Catnapper calls its wide-body model the Sumo. Part of its PURR-fect Glide collection, the swivel-glide recliner is built on a wider, reinforced frame. Hunter also emphasized that consumers see a greater perceived value in a larger chair. "You get a larger, comfortable chair with 360-degree swivel, glider and full recliner functions for $499 (in fabric)," Hunter said. A leather cover is $100 more. At 49 inches high and a width of 43 inches arm-to-arm and 22 inches inside, the Manhandler from Franklin is "designed to handle an extremely large individual," said Chuck Tidwell, vice president of merchandising and product development.
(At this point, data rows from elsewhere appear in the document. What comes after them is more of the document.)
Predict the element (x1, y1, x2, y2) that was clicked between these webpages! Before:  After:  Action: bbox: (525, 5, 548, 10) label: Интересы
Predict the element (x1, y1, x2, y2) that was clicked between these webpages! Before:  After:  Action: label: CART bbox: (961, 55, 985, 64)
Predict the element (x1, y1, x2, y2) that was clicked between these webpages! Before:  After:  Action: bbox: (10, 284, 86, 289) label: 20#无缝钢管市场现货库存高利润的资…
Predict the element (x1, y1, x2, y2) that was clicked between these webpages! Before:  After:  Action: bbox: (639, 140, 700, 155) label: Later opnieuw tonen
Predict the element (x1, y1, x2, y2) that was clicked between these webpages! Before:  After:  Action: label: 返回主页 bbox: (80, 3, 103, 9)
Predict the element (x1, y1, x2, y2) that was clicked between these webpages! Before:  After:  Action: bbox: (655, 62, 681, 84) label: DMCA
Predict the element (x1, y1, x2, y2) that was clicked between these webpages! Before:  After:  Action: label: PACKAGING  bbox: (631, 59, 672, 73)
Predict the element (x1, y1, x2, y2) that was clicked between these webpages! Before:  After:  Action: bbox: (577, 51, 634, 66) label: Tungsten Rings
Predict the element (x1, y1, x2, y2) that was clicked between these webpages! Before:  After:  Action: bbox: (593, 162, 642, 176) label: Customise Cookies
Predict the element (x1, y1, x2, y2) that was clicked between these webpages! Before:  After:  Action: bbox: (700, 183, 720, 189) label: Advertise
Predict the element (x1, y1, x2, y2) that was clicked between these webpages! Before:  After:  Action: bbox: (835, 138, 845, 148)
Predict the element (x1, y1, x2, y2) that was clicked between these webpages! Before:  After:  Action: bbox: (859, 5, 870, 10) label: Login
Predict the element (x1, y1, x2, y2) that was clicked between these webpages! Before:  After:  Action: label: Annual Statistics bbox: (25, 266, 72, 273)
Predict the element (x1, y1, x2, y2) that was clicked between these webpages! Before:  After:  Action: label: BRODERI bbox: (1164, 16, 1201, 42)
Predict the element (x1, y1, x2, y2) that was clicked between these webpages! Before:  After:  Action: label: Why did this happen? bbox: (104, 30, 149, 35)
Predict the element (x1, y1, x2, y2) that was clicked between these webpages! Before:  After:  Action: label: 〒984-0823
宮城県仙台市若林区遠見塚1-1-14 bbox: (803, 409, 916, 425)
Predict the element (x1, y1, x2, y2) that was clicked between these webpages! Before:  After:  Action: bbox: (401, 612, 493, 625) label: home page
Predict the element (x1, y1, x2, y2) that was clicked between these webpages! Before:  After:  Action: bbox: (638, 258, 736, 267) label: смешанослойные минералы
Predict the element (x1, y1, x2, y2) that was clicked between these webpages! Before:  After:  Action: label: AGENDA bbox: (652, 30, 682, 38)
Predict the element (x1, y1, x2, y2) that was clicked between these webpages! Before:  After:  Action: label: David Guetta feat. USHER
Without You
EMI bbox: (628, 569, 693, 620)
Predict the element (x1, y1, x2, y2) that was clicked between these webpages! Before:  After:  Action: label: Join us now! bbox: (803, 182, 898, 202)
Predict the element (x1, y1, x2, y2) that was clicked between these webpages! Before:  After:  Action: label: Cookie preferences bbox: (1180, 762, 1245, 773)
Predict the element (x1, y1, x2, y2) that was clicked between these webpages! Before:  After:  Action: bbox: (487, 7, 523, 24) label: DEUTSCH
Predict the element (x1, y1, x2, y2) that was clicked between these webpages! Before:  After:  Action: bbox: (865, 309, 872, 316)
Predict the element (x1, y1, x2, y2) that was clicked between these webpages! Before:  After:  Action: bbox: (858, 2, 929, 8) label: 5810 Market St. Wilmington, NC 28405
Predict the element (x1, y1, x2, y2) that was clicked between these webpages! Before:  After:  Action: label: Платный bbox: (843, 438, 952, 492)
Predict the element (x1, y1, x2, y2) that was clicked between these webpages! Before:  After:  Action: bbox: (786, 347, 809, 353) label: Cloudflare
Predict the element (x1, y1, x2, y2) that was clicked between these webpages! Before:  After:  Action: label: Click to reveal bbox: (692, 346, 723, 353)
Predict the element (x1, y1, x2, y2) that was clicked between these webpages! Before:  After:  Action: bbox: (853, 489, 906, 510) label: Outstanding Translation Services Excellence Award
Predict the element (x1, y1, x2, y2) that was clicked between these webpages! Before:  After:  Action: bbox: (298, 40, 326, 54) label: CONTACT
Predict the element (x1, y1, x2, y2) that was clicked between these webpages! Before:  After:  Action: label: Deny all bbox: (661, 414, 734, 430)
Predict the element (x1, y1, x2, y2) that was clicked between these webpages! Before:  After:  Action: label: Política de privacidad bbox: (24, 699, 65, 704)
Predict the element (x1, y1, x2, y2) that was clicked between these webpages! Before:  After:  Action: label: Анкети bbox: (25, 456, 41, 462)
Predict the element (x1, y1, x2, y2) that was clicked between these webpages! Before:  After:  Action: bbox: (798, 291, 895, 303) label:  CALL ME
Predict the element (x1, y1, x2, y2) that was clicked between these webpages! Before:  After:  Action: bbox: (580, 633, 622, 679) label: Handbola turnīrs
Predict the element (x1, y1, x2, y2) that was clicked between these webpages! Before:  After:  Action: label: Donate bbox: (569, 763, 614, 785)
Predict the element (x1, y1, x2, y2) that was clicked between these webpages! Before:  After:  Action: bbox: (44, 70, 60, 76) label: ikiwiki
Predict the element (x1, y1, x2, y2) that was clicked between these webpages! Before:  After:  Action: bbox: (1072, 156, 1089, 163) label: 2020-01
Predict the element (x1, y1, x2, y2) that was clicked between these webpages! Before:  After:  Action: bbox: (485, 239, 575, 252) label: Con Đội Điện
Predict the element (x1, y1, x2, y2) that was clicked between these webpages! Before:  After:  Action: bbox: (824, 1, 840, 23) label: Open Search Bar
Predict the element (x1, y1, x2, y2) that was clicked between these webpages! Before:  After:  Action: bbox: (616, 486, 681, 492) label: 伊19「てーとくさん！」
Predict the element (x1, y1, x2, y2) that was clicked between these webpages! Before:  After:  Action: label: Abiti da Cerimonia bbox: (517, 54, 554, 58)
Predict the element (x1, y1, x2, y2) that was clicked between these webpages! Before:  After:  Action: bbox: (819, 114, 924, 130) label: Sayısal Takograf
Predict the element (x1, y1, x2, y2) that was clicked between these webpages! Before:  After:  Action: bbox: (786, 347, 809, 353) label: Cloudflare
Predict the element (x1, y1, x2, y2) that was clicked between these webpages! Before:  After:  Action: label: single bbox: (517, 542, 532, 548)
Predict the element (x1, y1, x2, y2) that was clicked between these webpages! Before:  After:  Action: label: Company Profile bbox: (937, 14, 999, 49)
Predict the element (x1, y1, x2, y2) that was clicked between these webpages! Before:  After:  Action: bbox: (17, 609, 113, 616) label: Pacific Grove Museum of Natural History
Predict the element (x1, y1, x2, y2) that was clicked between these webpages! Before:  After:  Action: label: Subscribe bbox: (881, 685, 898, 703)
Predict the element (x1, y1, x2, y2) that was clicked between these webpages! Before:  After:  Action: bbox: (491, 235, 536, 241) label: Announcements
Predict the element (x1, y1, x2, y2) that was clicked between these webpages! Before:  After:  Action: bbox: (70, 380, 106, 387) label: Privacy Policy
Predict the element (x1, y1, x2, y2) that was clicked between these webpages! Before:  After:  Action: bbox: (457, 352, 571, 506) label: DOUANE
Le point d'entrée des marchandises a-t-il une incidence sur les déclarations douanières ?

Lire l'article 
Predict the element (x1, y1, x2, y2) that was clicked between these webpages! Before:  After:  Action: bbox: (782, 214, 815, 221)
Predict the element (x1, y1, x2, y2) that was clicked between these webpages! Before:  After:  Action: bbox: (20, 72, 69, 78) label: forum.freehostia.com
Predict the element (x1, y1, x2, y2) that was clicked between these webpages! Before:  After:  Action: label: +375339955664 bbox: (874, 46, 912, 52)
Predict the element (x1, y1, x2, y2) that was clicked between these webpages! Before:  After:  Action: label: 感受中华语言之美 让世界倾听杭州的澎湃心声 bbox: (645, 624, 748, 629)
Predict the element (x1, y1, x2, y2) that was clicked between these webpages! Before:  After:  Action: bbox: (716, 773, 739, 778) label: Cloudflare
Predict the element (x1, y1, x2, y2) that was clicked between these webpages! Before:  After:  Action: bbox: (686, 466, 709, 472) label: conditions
The typical width for a recliner is from 36 to 37 inches across, he said. Serving the big chair category since the early 1990s, Frank-lin offers different styles to suit the individual's "ergonomic desires," be they big and tall or short and squat, Tidwell said. A standard Franklin recliner will support from 250 to 275 pounds, he said. But Franklin's expanded collection — featuring hardwood as well as interlocking mortis and tenon joints — supports up to 450 pounds on wall proximity chairs. Built to last"We scale it for that size individual," Tidwell said. "These people don't use recliners like we do. The 'wearability' of the armrest is important, too; they use the arms like crutches to bear down on because it is often especially hard for them to get up." The seats are bulked up with six springs in each cushion — one or two more than ordinary. Higher-density, profile-cut foam is used to provide a firmer grip, and higher compressions are utilized to dissipate weight load.
In addition, the manufacturer uses durable, performance fabrics with extra-strength Marquesa olefin yarns from American Yarns & Fibers. The recliner mechanism itself is beefed up with ribbing and embossing in major stress areas. Franklin also offers a bariatric chair for those in need of a chair as medical device. Built to support an individual weighing up to 600 pounds, who may be unable to recline or to get up on their own, the chair employs separate motors for the lift and recliner functions. Measuring 30 inches arm-to-arm, this chair qualifies for Medicare reimbursement for those in need, Tidwell said. Leather Italia USA has dubbed the Davis the largest rocker-recliner in its collection. Dressed in full-grain natural leather, the rocker-recliner boasts a 41-inch-wide seat (46 inches outside panel to outside panel) and is retail priced at $599. Value plus comfort
"Buyers come in and look for the value first," said President Michael Campbell. "They see the scale of these and realize the value is tremendous, along with the comfort. These (big chairs) are great sellers."Best Home Furnishings also has enjoyed substantial growth in the recliner category in the past 10 years, particularly with small ladies’ chairs and overstuffed recliners.
Three years ago, Best took the next step and introduced the Beast, a giant of a chair with a 21.5-inch-wide seat and beefed-up construction.
Available in both chaise and non-chaise versions, the model features strong seven-gauge steel (instead of the typical six) coil seating with high-density foam cushioning for equal weight distribution, Advertising Coordinator Eric Vollmer said. Comparing its plush comfort to that of a bed, Vollmer added that "it's for heavier people who might not be tall." Best followed its introduction of the Beast with the Mini-Beast, featuring the same sturdy construction on a slightly smaller scale.